Mauch was best known for managing four teams from 1960 to 1987. He is by far the winningest manager to have never won a league pennant or the World Series (breaking the record formerly held by Jimmy Dykes), three times coming within a single victory of reaching the World Series. Mauch additionally has the most wins of any manager not elected to the National Baseball Hall of Fame (outside of active managers Terry Francona and Bruce Bochy, and Dusty Baker who retired in 2023 and has not yet appeared on any committee ballots). Mauch managed the Philadelphia Phillies (19601968), Montreal Expos (19691975 — as their inaugural manager), Minnesota Twins (19761980) and California Angels (19811982, 19851987). His 1,902 career victories ranked 8th in MLB history when he retired, and his 3,942 total games managed ranked 4th. Mauch gained a reputation for playing a distinctive "small ball" style, which emphasized defense, speed, and base-to-base tactics on offense, rather than power hitting.

Born in Salina, Kansas, he was raised there and in Los Angeles, where he graduated from John C. Fremont High School. His professional baseball career began in 1943, when he was 17. Reaching the majors the following season during the World War II manpower shortage, Mauch played for six different clubs over all or parts of nine MLB seasons between 1944 and 1957. In 304 games and 737 at-bats, Mauch hit .239, with 176 hits, including 25 doubles, seven triples and five home runs.

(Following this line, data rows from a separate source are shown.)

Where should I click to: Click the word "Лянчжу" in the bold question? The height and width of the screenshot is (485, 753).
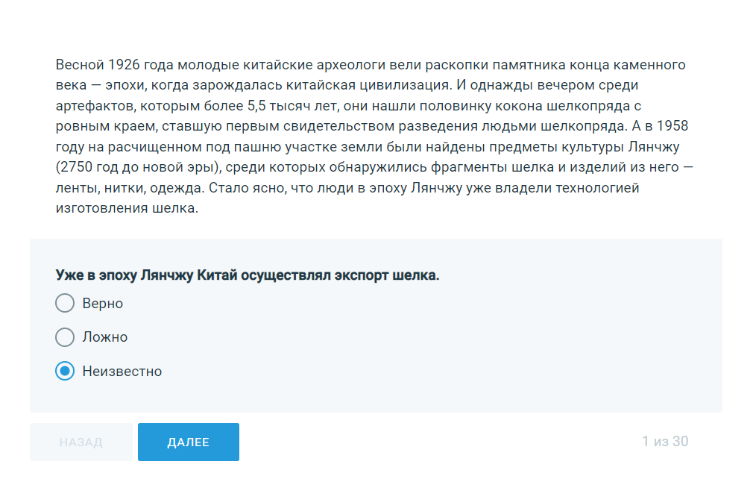click(x=168, y=275)
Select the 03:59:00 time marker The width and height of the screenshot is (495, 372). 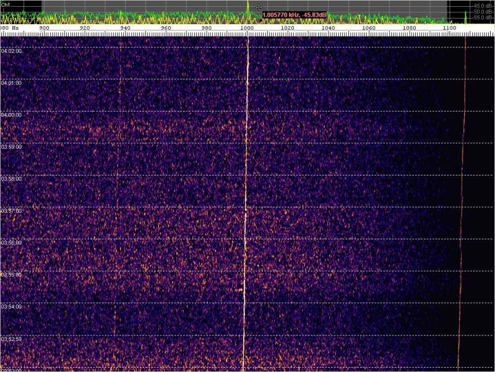tap(11, 147)
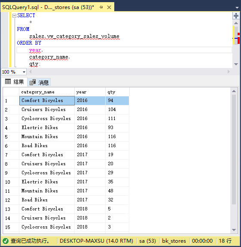Close the SQLQuery1.sql tab

(x=109, y=7)
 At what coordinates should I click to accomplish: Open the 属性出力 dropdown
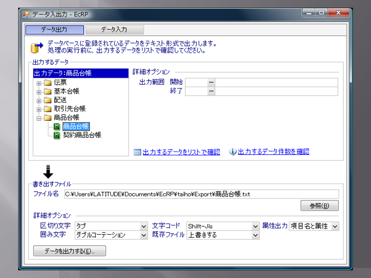click(335, 226)
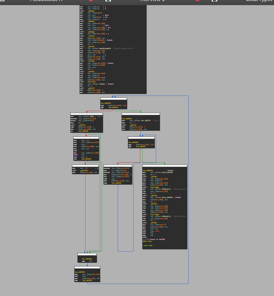
Task: Click the _memset call in top block
Action: click(92, 11)
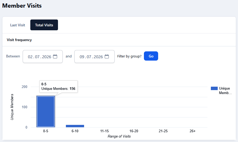Click the short 6-10 visits bar
Screen dimensions: 238x142
point(75,126)
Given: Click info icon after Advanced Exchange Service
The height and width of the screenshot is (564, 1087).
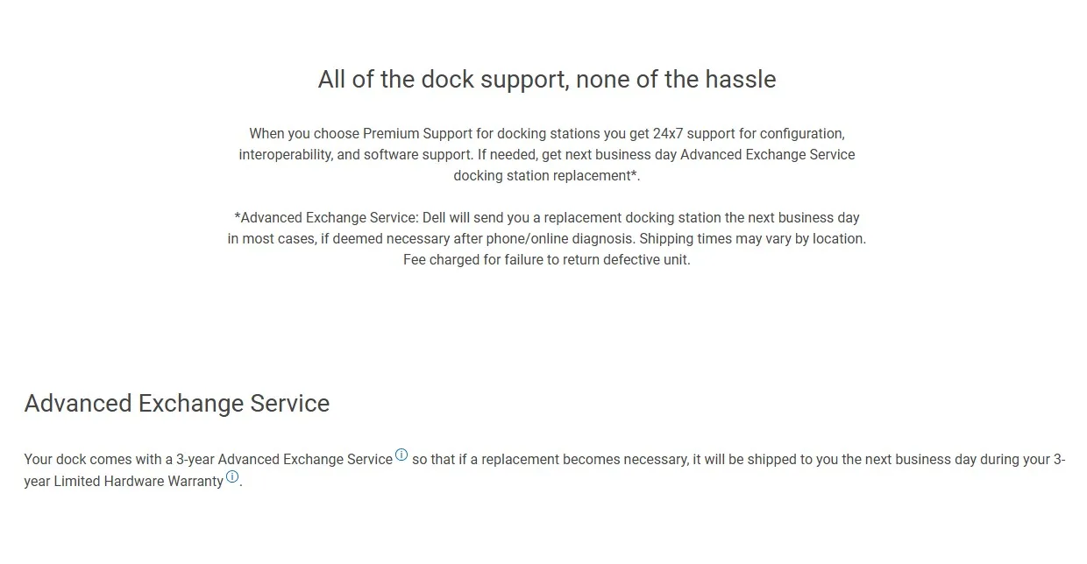Looking at the screenshot, I should (401, 455).
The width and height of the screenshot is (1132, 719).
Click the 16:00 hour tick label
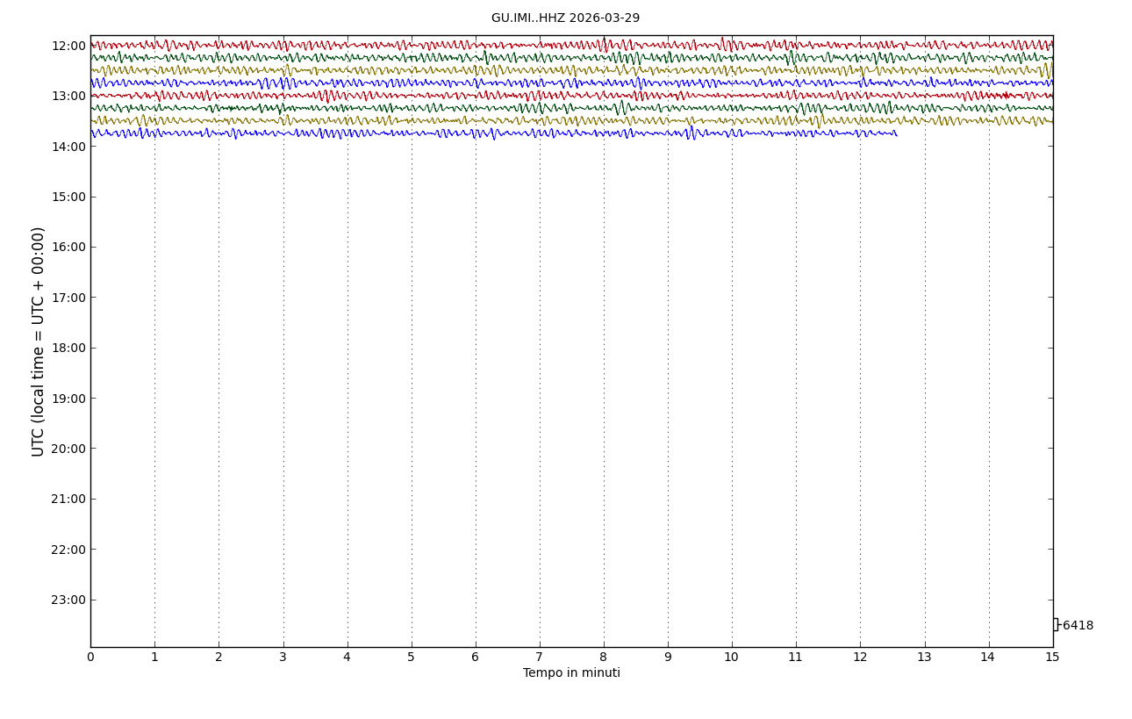click(x=68, y=247)
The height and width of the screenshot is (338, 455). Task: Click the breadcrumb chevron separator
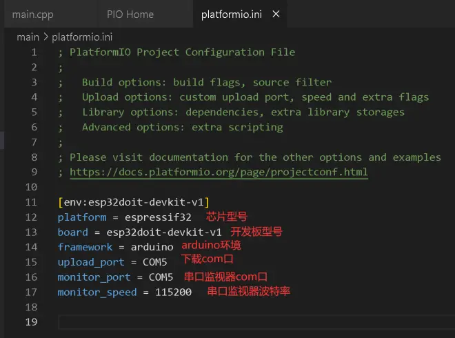pyautogui.click(x=46, y=37)
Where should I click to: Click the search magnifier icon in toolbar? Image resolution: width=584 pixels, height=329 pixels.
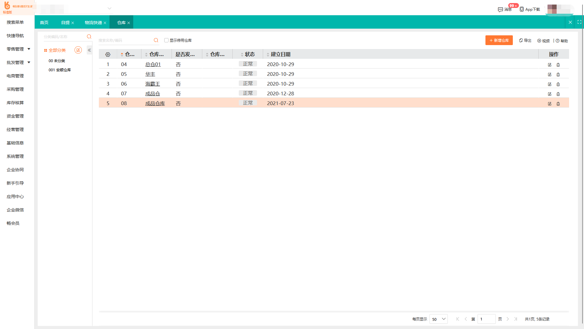coord(156,40)
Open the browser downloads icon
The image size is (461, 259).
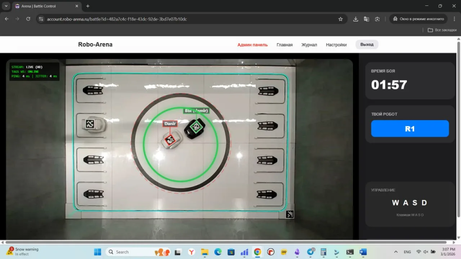pos(356,19)
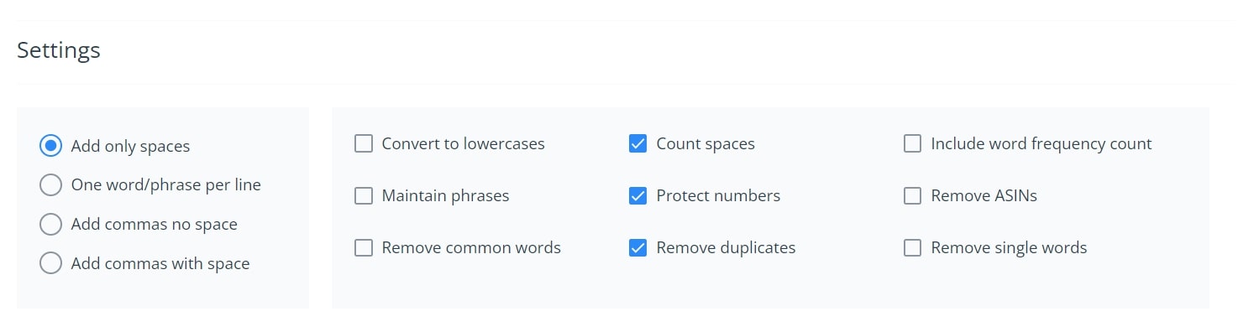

He was credited with 62 RBIs, striking out 82 times. He missed part of 1944 and all of the 1945 season while performing wartime service in the United States Army Air Forces.

In 1953, the Milwaukee Braves named Mauch, then 27 years old, the player-manager of their Double-A Atlanta Crackers farm team in the Southern Association, his first managerial assignment. His team finished 84–70, in third place, three games behind the Memphis Chickasaws, and fell in the first round of the playoffs to the eventual league champion Nashville Vols. The combative Mauch was known for frequent skirmishes with the league's umpires and he later conceded that he was too young for the assignment. But seven years later, John J. Quinn, who as the Braves' general manager had hired him for the Crackers' job, would give Mauch his first big-league managerial opportunity with the 1960 Phillies.

From 1954 to 1957, Mauch was strictly a player, first for the Los Angeles Angels of the Pacific Coast League, then the Red Sox. His final big-league season, 1957 with Boston, was his most productive. He started 65 games as the Bosox' second baseman and batted a career-high .270 with 60 hits. But the following season, he began his managerial career in earnest. In 1958–59, he piloted the Red Sox' Triple-A affiliate, the Minneapolis Millers, reaching the Junior World Series as American Association champion each season, and winning the 1958 JWS championship.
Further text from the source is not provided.